It’s been few times I needed to select a set of records from SQL table grouped by one column, but sorted by another within a group. For example selecting a list of log entries with the last entry per user or something like that. It is pretty simple when one needs a maximum value of a particular column per key, but what if I need all cells of a record with the biggest/smallest/whatever value of one column, and all those grouped per another column.
Finally the solution was found here and the point there is to do sorting in subquery for group select. In simple it would look like (taking example above):
SELECT * FROM (SELECT * FROM logs WHERE level=’critical’ ORDER BY created DESC) tmp_table GROUP BY user_id;
This will give me the last entry from the log with level=’critical’ per user. It is also possible to all kinds of joins and whatever in subquery. The things is that first we gather all data needed and sorted properly, and then the outed select groups it accordingly.
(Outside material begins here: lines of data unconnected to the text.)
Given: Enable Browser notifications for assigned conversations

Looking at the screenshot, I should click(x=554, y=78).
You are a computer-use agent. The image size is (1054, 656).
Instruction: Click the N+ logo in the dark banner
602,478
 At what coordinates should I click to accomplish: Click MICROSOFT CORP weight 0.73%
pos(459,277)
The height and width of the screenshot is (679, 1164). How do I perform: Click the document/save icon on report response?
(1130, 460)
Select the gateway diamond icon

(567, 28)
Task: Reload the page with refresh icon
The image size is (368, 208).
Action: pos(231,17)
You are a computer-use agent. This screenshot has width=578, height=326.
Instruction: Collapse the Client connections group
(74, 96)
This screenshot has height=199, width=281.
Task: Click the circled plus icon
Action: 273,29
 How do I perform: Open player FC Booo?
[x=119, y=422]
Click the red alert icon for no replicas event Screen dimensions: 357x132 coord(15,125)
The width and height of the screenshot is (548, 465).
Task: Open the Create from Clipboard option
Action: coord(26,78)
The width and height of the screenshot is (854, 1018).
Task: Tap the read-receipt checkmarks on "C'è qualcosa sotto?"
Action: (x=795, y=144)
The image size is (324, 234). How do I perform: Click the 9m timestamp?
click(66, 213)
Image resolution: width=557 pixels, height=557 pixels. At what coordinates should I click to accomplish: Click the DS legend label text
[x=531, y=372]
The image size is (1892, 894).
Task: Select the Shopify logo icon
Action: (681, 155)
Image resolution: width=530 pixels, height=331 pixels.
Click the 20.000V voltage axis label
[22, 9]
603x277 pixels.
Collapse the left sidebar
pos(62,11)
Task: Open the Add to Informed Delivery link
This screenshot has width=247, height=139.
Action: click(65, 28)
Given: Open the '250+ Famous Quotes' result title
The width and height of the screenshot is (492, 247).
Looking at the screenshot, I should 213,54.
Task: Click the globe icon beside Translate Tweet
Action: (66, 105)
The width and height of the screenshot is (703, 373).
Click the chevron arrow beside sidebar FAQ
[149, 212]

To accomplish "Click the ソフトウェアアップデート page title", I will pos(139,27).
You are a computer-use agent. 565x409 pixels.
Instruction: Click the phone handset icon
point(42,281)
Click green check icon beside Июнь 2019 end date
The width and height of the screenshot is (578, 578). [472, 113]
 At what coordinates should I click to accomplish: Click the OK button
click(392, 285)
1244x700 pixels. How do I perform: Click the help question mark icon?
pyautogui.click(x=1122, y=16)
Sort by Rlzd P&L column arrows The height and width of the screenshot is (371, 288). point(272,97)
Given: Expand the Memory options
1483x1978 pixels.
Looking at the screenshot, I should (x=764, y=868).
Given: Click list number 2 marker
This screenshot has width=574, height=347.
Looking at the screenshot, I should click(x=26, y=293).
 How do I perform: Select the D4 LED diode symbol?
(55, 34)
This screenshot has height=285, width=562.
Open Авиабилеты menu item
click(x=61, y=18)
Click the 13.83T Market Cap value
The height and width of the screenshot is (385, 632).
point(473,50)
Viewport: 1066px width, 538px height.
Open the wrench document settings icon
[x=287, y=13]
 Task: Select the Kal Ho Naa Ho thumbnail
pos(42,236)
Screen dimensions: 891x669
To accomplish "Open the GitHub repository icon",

One additional note which has nothing to do with a query itself, but I found it out during my works related to this task. While running the above-type query on a pretty large table, I got an error from MySQL
ERROR 126 (HY000): Incorrect key file for table ‘/tmp/#sql_NNNN_x.MYI’; try to repair it
By looking around I realized that the hosting company which provided the server set up the /tmp directory of a system as a separate partition of a pretty small size and while MySQL was trying to do the requested task, it was running a bit out of space, causing a corruption of a temporary table. Specifying tmp=/var/tmp (or any other directory with some more space) in /etc/my.cnf (depending on your setup though), setting up correct permissions and restarting MySQL fixed the problem.